Søren Kierkegaard says somewhere that Christianity can’t be taught, it can only be witnessed. And Joseph Ratzinger has said that the proof of Christianity is found in the art it produces at the lives of the saints it animates. Thanks to them, I’m always looking for the holy ones in our midst. Holiness, after all, is “simply” a matter of recognizing moments of grace amid fallenness, of finding the extraordinary in the ordinary, of making the scarcely possible look easy, of living life in a way that makes it just a touch easier to be courageous and temperate and wise and just. At least, the holy ones make it look simple.

It takes a particular charism (bordering, perhaps, on alchemy) to take a classroom full of overambitious high school boys and ever so slowly lead them through the intricacies of economics, geography, and medieval history; or European history; or classical political thought. When I remember that Mr. Connelly did this for fifty-two years at Regis High School and then a few more years at the Regina Pacis Academy, the only word I can use to describe this is holy.

None of us will ever know as much as Mr. Connelly forgot. And we all have forgotten most of what we learned in his classes. But what we will never forget is the deep empowerment that came with learning what we learned in the way we learned it. It wasn’t just that in junior and senior year of high school we read books that we’d read again in college. Nor was the empowerment a result of taking the A.P. European history test and doing well on it even though we weren’t “officially” in an A.P. class. Instead, this empowerment came because we realized how convinced Mr. Connelly was that learning the things he taught us was part of a life well lived. Puzzling over equilibrium price or the Defenestration of Prague or Aquinas on natural law helped you encounter the world more fully, more enjoyably, and, yes, more reverently. He taught us that you cannot be Catholic unless your interests are catholic. He lived that way, and we took notice. Now I can’t say I fully realized this when I was sixteen or seventeen, but looking back, all of that was central to the person I’ve become.

Only so much goes on in the classroom, even with the best teacher. And Mr. Connelly taught us as much outside class hours as within them. I remember fondly a reading group he agreed to lead when a few friends and I proposed it to him. We would get together one morning a week to discuss Catholic stuff. It was in those meetings that I discovered Waugh’s biography of Campion, Gilson’s Thomism, Eliot’s poetry, and John Paul II’s encyclicals. More important than any of those discoveries, though, was the friendships that developed because of those discussions—friendships with each other and friendships with Mr. Connelly. It’s no accident he attended so many of our weddings, that the party celebrating his retirement from Regis brought so many of us together to celebrate him, and that his wake and funeral Mass brought even more of us together from around the country to mourn him, to console each other, and to pray.
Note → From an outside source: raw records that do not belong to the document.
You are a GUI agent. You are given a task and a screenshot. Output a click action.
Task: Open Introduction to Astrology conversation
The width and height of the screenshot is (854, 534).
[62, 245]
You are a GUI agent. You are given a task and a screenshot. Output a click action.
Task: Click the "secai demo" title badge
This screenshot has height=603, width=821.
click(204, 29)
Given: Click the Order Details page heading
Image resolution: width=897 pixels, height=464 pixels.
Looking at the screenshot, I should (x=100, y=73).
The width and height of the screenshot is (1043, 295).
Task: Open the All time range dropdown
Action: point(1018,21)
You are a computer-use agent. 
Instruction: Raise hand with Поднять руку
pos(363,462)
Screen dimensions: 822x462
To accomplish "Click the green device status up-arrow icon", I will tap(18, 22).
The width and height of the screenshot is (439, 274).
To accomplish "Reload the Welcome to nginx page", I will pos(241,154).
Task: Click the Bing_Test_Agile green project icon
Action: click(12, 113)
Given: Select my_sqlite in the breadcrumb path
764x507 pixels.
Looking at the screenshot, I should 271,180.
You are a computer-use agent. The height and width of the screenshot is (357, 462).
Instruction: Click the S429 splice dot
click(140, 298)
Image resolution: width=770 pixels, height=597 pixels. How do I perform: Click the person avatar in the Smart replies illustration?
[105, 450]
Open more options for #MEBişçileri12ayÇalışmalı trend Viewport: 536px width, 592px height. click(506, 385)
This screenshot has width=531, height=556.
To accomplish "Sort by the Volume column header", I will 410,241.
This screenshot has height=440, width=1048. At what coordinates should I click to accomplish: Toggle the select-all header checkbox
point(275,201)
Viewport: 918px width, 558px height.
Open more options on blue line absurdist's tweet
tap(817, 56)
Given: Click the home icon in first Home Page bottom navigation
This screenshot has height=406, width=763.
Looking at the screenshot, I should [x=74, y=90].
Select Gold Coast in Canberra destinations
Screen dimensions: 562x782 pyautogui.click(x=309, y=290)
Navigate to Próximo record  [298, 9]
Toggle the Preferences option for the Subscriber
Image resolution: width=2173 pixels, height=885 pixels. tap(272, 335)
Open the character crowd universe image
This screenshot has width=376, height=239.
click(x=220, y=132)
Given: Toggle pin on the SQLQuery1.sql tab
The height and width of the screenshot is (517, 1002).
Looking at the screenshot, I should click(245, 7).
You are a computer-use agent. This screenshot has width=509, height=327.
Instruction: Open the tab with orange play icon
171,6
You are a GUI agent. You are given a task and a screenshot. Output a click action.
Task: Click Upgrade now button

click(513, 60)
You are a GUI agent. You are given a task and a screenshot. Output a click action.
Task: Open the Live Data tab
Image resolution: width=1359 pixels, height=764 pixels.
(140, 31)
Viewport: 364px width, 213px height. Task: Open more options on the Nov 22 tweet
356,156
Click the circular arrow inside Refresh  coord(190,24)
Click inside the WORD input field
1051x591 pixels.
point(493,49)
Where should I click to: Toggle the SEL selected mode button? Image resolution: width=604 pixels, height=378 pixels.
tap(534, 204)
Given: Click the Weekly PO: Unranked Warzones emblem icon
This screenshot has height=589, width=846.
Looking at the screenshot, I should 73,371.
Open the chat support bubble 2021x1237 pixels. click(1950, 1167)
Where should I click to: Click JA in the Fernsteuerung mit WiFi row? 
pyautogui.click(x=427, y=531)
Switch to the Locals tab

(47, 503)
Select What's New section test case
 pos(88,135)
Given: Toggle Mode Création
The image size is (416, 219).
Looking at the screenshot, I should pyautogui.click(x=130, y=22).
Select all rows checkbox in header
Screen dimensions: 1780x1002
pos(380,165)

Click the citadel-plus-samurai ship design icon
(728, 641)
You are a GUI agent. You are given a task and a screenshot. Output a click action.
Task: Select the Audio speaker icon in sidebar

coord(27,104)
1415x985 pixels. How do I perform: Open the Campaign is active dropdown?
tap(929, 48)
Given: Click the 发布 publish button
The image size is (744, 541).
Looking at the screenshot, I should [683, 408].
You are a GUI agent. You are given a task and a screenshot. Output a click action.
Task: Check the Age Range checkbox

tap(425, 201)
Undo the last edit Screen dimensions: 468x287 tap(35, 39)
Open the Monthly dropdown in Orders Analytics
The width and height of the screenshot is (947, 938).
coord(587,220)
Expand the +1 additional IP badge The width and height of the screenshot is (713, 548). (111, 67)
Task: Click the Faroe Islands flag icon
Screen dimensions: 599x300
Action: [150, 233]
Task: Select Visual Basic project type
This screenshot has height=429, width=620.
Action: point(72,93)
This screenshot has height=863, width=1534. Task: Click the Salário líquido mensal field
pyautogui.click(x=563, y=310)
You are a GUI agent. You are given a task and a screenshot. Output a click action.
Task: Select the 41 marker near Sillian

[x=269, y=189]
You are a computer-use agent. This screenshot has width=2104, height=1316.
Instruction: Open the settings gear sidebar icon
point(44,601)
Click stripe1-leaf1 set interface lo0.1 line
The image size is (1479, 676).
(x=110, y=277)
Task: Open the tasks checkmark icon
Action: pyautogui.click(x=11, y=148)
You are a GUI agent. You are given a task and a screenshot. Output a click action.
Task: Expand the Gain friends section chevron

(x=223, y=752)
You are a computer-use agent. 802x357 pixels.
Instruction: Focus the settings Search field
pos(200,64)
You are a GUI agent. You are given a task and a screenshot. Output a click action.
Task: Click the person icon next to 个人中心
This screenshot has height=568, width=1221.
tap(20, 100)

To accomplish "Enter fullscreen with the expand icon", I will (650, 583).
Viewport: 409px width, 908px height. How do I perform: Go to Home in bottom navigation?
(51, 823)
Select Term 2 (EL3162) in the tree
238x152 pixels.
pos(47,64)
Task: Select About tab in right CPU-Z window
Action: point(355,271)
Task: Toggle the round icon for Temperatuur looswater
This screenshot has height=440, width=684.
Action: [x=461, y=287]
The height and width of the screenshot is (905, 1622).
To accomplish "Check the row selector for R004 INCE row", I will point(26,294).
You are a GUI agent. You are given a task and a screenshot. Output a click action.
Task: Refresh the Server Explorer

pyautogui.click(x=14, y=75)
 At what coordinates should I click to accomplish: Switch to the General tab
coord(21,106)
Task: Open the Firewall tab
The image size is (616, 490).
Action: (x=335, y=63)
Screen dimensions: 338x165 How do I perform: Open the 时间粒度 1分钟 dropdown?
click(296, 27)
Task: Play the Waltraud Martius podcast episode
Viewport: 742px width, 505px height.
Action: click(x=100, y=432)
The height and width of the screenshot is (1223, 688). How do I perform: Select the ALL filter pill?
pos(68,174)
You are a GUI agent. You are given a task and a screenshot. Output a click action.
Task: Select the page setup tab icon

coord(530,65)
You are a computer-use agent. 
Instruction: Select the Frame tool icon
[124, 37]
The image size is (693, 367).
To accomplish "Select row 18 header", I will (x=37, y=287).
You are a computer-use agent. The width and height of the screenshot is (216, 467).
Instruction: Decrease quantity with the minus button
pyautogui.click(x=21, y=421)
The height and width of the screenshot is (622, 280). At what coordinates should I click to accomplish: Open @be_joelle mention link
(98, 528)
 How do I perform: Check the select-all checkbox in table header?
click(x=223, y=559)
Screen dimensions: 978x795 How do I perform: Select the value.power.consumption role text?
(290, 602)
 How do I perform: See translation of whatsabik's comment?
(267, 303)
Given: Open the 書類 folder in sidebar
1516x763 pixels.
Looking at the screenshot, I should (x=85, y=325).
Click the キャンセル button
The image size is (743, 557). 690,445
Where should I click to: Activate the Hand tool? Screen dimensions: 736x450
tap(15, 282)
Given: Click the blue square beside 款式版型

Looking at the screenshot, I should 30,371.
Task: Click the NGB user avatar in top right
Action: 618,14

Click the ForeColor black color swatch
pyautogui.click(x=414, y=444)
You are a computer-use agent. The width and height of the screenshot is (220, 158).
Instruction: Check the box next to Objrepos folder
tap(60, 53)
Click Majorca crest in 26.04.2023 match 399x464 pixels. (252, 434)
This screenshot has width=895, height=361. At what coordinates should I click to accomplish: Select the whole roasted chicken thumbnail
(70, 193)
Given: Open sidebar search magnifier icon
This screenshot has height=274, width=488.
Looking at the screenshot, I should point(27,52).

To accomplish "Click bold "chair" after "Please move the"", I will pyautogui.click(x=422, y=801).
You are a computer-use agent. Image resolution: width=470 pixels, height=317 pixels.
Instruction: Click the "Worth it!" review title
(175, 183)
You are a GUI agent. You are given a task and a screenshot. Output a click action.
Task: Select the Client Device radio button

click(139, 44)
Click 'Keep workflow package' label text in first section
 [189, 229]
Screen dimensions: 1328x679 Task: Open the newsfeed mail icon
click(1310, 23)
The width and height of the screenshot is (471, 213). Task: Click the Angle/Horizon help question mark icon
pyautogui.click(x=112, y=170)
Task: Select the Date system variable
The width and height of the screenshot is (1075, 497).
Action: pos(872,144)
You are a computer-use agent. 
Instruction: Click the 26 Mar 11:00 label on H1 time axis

Once, when asked to sum up his philosophy of life, Mr. Connelly recalled a slur the Republican presidential candidate James Blair used to tar Grover Cleveland and the Democratic party in 1884. A vote for Cleveland, Blair announced, was a vote for “rum, Romanism, and rebellion.” Mr Connelly characterized the rum as the enjoyment of life, Romanism as the Church, and rebellion as the courage to stand up for what is right even when—especially when—it’s not popular. Because of what he taught us and the example he gave, I know I’m not the only one whose life is more joyful, more reverent, and (I hope) more courageous.

Each morning, I pray for him. I ask him to pray for me. And I can’t help wondering: how do you thank someone who helped give you yourself?